When it comes to government-sanctioned atrocities against Americans, most in our country have a long and vivid memory. And so it is with the United States’ strained relations with Iran, the nation best known for holding 52 Americans captive for 444 days and for personifying our country as “The Great Satan.”
In the 32 years since the end of the hostage crisis, the deep and profound wounds it inflicted have not healed. Both the secular and more powerful religious leaders of the theocratic state of about 80 million people continue to spew anti-American venom and anti-Western broadsides in liberal doses.
Over the past four years, President Mahmoud Ahmadinejad has carried on the anti-Western credo that has guided the state since the revolution of 1979 that overthrew Shah Mohammad Reza Pahlavi and transformed Iran into an irate Islamic state. As that state has matured, it also has taunted the world and snubbed international law with its nuclear plans, further alienating it from peace-loving states around the globe.
A NEW ERA?
Given that pessimistic and bleak backdrop, last week’s election of moderate candidate Hassan Rowhani as Iran’s new president gives cause for cautious – extremely cautious – optimism that a new era in Iranian politics, human rights and international relations may be dawning.
Unlike Ahmadinejad and his predecessors, Rowhani sounds a surprisingly conciliatory tone toward America and the West. On the nation’s icy relations with the U.S., Rowhani this week said, “It is an old wound that needs to be healed. … The new government feels that a new opportunity arises to have dialogue with the world.”
The leader who will take office in August also vows to fix the nation’s battered economy, address its human-rights atrocities and work toward ending international sanctions.
In response, the White House has called Rowhani’s election “a potentially hopeful sign.” President Barack Obama wisely has chosen not to consider lifting economic sanctions against Iran until the nation takes “significant steps” to prove it is not pursuing nuclear weapons.

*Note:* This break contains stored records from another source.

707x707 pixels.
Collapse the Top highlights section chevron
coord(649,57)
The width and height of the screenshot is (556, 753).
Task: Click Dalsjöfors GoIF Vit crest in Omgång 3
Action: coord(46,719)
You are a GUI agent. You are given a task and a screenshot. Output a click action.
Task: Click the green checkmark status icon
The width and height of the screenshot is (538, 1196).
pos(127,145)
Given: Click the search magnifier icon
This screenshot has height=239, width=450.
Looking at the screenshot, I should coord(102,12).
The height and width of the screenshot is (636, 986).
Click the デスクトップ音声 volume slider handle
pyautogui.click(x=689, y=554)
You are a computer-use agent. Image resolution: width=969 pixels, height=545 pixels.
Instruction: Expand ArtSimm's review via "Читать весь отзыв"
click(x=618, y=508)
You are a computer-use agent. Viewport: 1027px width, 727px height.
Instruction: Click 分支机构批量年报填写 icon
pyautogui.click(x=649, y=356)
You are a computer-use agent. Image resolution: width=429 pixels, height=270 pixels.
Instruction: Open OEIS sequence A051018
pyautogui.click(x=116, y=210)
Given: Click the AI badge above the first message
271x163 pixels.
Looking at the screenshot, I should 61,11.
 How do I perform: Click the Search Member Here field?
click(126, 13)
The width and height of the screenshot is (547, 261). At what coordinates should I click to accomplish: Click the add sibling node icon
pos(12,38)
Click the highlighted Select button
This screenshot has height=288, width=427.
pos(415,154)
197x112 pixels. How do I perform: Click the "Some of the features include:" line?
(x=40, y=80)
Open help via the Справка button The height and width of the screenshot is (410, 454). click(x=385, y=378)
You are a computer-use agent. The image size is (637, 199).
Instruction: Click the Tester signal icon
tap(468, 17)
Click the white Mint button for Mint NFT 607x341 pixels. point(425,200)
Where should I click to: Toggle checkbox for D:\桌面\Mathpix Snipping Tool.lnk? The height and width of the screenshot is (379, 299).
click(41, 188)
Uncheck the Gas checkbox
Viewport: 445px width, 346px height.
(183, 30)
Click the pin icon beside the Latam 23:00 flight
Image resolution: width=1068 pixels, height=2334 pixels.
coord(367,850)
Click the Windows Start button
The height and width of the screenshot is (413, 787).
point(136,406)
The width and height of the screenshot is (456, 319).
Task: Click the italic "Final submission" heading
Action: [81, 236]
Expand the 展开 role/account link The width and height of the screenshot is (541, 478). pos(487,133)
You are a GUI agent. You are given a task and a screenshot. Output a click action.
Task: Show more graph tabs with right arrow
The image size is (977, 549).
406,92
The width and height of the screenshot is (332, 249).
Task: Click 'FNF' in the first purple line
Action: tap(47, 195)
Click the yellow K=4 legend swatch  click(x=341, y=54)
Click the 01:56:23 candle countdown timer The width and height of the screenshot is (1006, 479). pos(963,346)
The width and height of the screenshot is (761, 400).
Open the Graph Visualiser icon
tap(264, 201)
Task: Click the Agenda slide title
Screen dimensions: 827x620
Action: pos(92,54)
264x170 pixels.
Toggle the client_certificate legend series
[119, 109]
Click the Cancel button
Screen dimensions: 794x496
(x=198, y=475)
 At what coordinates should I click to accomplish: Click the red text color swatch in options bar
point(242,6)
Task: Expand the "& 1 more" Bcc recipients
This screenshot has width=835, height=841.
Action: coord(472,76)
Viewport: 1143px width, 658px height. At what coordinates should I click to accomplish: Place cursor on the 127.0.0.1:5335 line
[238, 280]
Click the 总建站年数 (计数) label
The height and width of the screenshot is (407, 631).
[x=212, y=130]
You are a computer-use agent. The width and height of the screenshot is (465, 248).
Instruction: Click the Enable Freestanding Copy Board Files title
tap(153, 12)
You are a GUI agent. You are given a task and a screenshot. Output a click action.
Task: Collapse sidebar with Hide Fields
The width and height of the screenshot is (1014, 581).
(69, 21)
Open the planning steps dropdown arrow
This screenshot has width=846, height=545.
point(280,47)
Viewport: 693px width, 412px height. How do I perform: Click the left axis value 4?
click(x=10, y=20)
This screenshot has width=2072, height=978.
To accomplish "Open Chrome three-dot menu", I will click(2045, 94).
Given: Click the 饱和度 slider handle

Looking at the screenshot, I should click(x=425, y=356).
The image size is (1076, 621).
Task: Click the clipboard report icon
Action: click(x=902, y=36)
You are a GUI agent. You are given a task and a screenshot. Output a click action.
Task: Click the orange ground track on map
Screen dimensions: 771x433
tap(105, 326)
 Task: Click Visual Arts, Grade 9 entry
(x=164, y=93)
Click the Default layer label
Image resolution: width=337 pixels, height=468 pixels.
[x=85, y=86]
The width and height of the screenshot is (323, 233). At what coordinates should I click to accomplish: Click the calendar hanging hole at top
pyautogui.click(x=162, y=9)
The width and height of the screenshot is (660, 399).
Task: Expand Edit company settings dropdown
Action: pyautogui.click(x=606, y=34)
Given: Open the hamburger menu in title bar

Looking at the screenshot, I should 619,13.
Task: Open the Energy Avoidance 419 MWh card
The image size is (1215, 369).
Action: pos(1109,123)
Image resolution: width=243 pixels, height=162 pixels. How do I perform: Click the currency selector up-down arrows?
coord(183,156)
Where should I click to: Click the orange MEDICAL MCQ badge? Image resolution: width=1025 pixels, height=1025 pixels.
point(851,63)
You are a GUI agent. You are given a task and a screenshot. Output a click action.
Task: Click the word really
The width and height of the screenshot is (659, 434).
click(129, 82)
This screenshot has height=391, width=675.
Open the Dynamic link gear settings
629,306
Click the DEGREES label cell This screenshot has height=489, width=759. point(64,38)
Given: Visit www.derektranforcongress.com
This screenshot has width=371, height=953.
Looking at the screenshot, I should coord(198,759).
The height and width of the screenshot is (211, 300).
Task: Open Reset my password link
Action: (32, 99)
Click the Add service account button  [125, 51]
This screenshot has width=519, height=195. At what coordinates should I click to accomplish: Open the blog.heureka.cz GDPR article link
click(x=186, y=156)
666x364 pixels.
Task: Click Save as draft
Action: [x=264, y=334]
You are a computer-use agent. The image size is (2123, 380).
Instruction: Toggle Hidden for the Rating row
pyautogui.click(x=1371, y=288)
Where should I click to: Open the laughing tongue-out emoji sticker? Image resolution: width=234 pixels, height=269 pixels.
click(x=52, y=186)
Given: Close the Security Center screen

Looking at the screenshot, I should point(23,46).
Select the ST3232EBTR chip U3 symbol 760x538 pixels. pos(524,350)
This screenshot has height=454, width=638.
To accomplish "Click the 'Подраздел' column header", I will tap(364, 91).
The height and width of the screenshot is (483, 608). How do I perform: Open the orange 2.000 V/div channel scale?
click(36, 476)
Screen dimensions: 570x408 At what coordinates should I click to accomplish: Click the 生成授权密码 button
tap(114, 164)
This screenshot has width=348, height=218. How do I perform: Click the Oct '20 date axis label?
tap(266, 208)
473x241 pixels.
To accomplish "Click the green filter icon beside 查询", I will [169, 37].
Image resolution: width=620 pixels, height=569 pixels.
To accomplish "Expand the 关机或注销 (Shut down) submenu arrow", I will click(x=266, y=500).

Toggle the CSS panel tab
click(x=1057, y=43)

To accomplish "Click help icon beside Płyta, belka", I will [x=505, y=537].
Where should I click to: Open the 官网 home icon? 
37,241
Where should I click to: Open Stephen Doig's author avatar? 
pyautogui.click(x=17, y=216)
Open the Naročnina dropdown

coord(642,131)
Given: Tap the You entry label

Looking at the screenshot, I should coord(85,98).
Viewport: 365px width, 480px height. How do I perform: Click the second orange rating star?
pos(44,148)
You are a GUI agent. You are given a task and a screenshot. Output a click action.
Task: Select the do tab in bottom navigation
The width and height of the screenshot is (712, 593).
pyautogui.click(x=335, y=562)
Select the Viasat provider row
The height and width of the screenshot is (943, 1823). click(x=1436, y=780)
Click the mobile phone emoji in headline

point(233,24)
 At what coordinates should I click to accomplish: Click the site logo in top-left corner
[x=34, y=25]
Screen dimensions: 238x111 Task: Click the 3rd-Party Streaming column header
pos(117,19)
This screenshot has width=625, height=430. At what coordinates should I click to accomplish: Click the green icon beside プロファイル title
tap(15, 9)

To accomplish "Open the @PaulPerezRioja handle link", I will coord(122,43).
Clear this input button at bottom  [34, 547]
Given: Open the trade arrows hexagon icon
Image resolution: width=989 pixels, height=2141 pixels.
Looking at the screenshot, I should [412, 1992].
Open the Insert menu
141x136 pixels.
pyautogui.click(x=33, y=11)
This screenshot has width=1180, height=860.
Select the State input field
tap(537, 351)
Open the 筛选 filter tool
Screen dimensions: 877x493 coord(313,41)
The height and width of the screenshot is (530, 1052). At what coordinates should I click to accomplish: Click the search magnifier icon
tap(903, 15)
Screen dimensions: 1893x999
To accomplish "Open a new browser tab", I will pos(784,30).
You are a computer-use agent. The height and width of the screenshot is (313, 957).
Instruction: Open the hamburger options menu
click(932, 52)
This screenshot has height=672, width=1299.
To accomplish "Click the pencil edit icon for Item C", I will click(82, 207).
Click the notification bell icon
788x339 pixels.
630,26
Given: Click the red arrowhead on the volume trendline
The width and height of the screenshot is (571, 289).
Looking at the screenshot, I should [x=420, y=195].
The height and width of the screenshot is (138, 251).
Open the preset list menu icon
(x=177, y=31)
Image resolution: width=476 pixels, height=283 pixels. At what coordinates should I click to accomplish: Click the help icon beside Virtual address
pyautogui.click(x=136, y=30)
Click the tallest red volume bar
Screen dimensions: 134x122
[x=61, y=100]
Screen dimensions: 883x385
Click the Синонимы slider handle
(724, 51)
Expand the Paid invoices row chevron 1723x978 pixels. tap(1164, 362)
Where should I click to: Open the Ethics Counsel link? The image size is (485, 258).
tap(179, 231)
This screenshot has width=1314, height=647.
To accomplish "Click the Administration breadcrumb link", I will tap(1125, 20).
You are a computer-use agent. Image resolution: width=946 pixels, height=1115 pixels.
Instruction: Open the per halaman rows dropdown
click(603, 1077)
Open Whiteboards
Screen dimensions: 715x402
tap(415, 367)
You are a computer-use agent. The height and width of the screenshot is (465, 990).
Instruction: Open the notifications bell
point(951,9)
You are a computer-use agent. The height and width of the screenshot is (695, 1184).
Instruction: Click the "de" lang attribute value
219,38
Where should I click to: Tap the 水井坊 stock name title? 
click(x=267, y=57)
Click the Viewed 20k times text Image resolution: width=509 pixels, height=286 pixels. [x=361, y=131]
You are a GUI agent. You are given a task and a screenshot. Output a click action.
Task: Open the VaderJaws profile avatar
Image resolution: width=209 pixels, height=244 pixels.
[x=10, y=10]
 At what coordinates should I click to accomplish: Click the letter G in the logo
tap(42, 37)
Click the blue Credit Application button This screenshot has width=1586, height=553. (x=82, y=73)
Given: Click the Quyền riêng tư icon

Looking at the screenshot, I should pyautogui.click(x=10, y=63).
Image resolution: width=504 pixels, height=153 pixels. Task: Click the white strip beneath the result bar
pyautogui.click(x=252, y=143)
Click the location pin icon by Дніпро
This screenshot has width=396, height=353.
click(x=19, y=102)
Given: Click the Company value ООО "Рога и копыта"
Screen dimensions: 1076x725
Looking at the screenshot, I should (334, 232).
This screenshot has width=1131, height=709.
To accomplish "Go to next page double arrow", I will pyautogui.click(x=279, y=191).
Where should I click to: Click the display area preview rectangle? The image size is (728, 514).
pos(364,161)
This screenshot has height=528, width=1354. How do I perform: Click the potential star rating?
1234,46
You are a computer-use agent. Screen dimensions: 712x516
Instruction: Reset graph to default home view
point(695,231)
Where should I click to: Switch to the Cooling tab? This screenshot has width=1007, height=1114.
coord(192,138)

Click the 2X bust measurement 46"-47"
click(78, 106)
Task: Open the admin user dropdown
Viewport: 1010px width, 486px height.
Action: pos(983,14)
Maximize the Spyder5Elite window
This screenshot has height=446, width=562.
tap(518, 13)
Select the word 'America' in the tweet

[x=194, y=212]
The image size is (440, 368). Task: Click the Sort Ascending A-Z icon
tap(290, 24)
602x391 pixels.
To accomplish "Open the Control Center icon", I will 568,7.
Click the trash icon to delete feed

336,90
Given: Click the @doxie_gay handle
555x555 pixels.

The president is absolutely correct in guarding his optimism. Despite his outward veneer of an agent of positive change, Rowhani carries heavy baggage filled with some of the same despicable anti-Western gear of his predecessors. Consider:
To many voters, Rowhani was considered the “best of the worst” of six candidates in the field. Other more tolerant and progressive reformist candidates were banished from the ballot last month by the more powerful Ayatollah Ali Khamenei.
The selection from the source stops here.